**Work request**:
Give back the data below exactly, with every line kept the same.

[Data entries]
----------
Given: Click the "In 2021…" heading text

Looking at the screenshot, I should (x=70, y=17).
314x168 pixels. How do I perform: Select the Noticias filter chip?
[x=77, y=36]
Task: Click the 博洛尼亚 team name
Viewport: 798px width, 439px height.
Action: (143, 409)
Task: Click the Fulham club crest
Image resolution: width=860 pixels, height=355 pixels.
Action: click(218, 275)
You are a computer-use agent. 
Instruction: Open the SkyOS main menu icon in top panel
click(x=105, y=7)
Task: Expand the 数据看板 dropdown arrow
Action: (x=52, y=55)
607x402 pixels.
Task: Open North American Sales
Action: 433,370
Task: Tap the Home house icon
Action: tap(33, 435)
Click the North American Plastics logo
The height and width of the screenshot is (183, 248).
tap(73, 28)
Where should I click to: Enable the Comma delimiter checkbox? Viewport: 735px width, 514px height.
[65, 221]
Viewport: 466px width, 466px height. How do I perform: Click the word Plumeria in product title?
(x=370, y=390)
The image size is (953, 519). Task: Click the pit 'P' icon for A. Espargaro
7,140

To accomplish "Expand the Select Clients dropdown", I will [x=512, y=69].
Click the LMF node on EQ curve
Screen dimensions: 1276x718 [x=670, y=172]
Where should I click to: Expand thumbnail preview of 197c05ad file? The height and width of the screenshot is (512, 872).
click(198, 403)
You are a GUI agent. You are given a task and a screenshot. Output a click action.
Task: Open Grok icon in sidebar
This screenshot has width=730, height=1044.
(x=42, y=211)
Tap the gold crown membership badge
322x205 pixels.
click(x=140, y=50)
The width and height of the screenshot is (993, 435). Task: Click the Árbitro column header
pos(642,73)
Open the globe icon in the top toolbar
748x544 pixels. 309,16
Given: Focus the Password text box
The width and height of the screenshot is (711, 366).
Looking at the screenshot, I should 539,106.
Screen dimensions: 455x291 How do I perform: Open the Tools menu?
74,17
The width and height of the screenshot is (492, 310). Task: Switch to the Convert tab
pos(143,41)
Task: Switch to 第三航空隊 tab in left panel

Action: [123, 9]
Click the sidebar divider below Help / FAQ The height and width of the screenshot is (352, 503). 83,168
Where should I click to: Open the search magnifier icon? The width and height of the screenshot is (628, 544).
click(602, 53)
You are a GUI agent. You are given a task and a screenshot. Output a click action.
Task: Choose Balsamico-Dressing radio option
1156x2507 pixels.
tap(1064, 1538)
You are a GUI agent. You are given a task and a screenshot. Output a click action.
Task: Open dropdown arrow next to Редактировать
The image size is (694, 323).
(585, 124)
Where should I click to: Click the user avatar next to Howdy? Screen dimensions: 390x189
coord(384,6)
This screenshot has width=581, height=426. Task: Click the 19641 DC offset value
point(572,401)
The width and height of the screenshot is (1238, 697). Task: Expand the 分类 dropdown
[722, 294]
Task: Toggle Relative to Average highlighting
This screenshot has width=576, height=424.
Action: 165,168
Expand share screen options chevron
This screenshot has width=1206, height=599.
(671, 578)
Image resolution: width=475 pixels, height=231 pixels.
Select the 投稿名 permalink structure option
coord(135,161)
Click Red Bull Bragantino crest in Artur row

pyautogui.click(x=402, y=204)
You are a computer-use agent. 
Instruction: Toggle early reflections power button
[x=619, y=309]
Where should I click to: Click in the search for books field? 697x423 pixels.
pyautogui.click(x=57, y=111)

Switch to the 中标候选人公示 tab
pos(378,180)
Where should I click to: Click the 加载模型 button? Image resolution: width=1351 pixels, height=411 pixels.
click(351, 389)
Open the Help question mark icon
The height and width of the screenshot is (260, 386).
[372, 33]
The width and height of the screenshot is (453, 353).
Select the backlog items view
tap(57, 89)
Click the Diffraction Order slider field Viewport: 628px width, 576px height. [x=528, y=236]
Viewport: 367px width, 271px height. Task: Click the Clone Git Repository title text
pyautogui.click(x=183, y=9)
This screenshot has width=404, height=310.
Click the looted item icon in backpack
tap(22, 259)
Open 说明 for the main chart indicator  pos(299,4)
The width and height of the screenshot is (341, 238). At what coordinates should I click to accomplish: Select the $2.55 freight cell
----------
**Response to this exercise**:
Given: Click the "In 2021…" heading text

Looking at the screenshot, I should (x=70, y=17).
314x168 pixels. How do I perform: Select the Noticias filter chip?
[x=77, y=36]
Task: Click the 博洛尼亚 team name
Viewport: 798px width, 439px height.
Action: (143, 409)
Task: Click the Fulham club crest
Image resolution: width=860 pixels, height=355 pixels.
Action: click(218, 275)
You are a computer-use agent. 
Instruction: Open the SkyOS main menu icon in top panel
click(x=105, y=7)
Task: Expand the 数据看板 dropdown arrow
Action: (x=52, y=55)
607x402 pixels.
Task: Open North American Sales
Action: 433,370
Task: Tap the Home house icon
Action: tap(33, 435)
Click the North American Plastics logo
The height and width of the screenshot is (183, 248).
tap(73, 28)
Where should I click to: Enable the Comma delimiter checkbox? Viewport: 735px width, 514px height.
[65, 221]
Viewport: 466px width, 466px height. How do I perform: Click the word Plumeria in product title?
(x=370, y=390)
The image size is (953, 519). Task: Click the pit 'P' icon for A. Espargaro
7,140

To accomplish "Expand the Select Clients dropdown", I will [x=512, y=69].
Click the LMF node on EQ curve
Screen dimensions: 1276x718 [x=670, y=172]
Where should I click to: Expand thumbnail preview of 197c05ad file? The height and width of the screenshot is (512, 872).
click(198, 403)
You are a GUI agent. You are given a task and a screenshot. Output a click action.
Task: Open Grok icon in sidebar
This screenshot has width=730, height=1044.
(x=42, y=211)
Tap the gold crown membership badge
322x205 pixels.
click(x=140, y=50)
The width and height of the screenshot is (993, 435). Task: Click the Árbitro column header
pos(642,73)
Open the globe icon in the top toolbar
748x544 pixels. 309,16
Given: Focus the Password text box
The width and height of the screenshot is (711, 366).
Looking at the screenshot, I should 539,106.
Screen dimensions: 455x291 How do I perform: Open the Tools menu?
74,17
The width and height of the screenshot is (492, 310). Task: Switch to the Convert tab
pos(143,41)
Task: Switch to 第三航空隊 tab in left panel

Action: [123, 9]
Click the sidebar divider below Help / FAQ The height and width of the screenshot is (352, 503). 83,168
Where should I click to: Open the search magnifier icon? The width and height of the screenshot is (628, 544).
click(602, 53)
You are a GUI agent. You are given a task and a screenshot. Output a click action.
Task: Choose Balsamico-Dressing radio option
1156x2507 pixels.
tap(1064, 1538)
You are a GUI agent. You are given a task and a screenshot. Output a click action.
Task: Open dropdown arrow next to Редактировать
The image size is (694, 323).
(585, 124)
Where should I click to: Click the user avatar next to Howdy? Screen dimensions: 390x189
coord(384,6)
This screenshot has width=581, height=426. Task: Click the 19641 DC offset value
point(572,401)
The width and height of the screenshot is (1238, 697). Task: Expand the 分类 dropdown
[722, 294]
Task: Toggle Relative to Average highlighting
This screenshot has width=576, height=424.
Action: 165,168
Expand share screen options chevron
This screenshot has width=1206, height=599.
(671, 578)
Image resolution: width=475 pixels, height=231 pixels.
Select the 投稿名 permalink structure option
coord(135,161)
Click Red Bull Bragantino crest in Artur row

pyautogui.click(x=402, y=204)
You are a computer-use agent. 
Instruction: Toggle early reflections power button
[x=619, y=309]
Where should I click to: Click in the search for books field? 697x423 pixels.
pyautogui.click(x=57, y=111)

Switch to the 中标候选人公示 tab
pos(378,180)
Where should I click to: Click the 加载模型 button? Image resolution: width=1351 pixels, height=411 pixels.
click(351, 389)
Open the Help question mark icon
The height and width of the screenshot is (260, 386).
[372, 33]
The width and height of the screenshot is (453, 353).
Select the backlog items view
tap(57, 89)
Click the Diffraction Order slider field Viewport: 628px width, 576px height. [x=528, y=236]
Viewport: 367px width, 271px height. Task: Click the Clone Git Repository title text
pyautogui.click(x=183, y=9)
This screenshot has width=404, height=310.
Click the looted item icon in backpack
tap(22, 259)
Open 说明 for the main chart indicator  pos(299,4)
The width and height of the screenshot is (341, 238). At what coordinates should I click to accomplish: Select the $2.55 freight cell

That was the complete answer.